* [What you will do]: Of the lines below, write out exactly those from the line with "Task: Star the Mei message dated Apr 23" through the line with "The image size is (959, 864).", both included, and skip the rest.

Stored data
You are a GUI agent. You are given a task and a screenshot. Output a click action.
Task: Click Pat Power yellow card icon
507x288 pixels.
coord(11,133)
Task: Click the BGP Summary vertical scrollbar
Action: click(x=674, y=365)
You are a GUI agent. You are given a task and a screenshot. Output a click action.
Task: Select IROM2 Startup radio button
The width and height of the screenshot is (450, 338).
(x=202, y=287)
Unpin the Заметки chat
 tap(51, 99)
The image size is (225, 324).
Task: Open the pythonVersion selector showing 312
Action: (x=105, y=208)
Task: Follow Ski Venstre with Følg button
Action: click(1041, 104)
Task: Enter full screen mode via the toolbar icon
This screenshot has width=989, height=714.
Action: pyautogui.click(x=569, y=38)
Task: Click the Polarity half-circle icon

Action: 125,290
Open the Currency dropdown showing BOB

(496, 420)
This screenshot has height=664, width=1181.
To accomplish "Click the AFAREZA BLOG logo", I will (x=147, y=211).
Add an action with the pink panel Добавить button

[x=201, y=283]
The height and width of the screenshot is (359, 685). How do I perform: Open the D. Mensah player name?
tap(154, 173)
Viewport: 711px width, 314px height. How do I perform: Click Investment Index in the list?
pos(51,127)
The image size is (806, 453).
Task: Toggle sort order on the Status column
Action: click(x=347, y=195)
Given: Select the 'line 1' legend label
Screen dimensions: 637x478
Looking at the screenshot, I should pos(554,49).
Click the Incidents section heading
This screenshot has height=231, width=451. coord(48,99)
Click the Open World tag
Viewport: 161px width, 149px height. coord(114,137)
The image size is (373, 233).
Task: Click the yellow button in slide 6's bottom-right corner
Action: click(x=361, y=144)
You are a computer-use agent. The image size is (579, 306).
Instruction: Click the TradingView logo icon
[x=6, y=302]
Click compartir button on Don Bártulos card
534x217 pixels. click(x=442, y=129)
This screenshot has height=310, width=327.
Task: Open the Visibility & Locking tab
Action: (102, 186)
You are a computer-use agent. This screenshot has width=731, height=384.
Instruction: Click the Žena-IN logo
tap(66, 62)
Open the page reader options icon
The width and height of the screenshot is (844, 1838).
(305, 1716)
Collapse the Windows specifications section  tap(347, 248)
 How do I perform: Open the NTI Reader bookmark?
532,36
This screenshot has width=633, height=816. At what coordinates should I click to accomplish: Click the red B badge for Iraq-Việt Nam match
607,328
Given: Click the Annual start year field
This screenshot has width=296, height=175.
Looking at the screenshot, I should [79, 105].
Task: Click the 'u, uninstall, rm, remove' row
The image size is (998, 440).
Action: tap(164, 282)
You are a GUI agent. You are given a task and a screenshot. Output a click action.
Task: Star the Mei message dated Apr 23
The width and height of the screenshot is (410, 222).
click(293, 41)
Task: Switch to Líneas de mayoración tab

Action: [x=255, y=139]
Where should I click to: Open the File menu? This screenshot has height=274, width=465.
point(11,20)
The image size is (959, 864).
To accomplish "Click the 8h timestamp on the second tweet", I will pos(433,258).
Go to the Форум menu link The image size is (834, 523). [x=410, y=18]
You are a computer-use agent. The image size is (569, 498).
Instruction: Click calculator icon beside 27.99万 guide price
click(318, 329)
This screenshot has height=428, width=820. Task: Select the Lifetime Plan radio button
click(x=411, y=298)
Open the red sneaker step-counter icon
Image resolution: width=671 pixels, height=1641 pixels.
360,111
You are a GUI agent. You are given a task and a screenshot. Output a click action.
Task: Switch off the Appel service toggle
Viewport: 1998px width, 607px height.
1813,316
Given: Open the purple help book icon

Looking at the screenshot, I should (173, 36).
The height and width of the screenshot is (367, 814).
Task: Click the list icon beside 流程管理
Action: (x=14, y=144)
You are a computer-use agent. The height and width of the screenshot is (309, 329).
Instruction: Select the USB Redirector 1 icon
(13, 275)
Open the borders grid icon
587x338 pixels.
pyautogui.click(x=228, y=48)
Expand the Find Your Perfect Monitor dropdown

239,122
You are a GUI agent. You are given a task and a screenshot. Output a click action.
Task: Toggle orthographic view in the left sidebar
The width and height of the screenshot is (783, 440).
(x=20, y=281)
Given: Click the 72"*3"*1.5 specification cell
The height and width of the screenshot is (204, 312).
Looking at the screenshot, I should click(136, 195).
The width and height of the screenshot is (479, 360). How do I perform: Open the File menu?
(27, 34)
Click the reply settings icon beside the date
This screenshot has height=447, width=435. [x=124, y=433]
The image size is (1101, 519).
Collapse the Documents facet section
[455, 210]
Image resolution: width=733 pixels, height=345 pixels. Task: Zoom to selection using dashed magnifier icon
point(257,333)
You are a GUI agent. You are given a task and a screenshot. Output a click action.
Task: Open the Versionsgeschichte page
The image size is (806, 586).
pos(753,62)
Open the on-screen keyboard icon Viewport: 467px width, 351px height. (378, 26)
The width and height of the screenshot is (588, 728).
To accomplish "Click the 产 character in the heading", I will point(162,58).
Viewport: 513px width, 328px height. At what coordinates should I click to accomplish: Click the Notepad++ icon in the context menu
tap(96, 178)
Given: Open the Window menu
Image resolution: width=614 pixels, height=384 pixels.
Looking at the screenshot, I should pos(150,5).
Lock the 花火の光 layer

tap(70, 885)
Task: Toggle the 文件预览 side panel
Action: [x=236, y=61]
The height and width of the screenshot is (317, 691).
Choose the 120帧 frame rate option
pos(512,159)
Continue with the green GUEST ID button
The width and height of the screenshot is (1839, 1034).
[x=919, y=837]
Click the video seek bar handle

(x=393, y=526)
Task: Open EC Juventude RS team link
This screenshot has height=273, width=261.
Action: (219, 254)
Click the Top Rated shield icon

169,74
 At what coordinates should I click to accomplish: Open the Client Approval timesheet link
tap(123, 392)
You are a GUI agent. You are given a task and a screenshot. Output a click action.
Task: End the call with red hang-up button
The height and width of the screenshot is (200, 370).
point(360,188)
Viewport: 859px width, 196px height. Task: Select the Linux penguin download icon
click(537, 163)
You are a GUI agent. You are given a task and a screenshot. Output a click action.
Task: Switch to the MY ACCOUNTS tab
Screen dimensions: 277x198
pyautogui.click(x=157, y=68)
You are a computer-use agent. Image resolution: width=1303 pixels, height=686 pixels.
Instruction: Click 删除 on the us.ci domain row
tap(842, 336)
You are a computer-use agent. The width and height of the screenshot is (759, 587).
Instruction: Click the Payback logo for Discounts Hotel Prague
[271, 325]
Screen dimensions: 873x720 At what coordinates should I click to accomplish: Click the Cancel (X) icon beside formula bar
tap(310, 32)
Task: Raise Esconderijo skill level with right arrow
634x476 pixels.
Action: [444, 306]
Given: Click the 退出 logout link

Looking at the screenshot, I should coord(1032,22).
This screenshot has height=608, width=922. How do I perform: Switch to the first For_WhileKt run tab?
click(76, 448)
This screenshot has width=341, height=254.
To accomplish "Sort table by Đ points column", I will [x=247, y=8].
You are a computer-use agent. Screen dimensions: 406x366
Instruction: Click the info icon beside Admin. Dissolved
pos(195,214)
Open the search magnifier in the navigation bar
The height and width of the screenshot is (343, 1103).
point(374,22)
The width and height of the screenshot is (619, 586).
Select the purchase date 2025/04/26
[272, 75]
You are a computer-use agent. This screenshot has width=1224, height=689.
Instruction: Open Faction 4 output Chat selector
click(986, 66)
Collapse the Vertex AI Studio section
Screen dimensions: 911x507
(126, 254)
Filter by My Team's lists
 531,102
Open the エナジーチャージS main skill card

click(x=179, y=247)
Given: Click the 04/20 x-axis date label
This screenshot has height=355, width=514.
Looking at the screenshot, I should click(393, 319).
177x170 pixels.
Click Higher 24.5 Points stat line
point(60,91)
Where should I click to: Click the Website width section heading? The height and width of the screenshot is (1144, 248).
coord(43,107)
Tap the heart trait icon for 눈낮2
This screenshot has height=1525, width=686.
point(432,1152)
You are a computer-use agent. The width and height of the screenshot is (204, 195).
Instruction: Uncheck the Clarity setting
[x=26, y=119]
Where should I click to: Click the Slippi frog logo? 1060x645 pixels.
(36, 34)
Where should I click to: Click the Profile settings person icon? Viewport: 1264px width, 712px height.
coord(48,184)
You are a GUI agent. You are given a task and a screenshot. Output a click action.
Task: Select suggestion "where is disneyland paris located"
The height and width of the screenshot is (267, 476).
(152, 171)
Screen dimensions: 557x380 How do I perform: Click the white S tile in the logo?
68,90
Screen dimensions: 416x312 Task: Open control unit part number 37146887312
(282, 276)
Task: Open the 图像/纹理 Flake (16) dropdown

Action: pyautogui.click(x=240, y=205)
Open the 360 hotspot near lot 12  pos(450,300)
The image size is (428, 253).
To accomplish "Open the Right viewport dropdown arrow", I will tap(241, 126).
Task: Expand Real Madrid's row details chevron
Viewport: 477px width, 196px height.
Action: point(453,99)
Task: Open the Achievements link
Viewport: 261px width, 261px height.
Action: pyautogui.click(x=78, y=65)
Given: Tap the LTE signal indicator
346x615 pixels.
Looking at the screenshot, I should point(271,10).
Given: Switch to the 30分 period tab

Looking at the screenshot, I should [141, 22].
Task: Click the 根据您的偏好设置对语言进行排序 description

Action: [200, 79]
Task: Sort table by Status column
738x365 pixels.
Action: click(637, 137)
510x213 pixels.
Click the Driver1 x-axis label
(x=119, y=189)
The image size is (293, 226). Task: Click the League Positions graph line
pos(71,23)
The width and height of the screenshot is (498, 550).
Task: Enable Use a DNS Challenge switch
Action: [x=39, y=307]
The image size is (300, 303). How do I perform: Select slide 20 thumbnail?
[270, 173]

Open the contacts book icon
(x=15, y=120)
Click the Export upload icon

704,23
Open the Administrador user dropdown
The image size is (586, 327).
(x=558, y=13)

* [Answer space]:
Task: Star the Mei message dated Apr 23
The width and height of the screenshot is (410, 222).
click(293, 41)
Task: Switch to Líneas de mayoración tab

Action: [x=255, y=139]
Where should I click to: Open the File menu? This screenshot has height=274, width=465.
point(11,20)
The image size is (959, 864).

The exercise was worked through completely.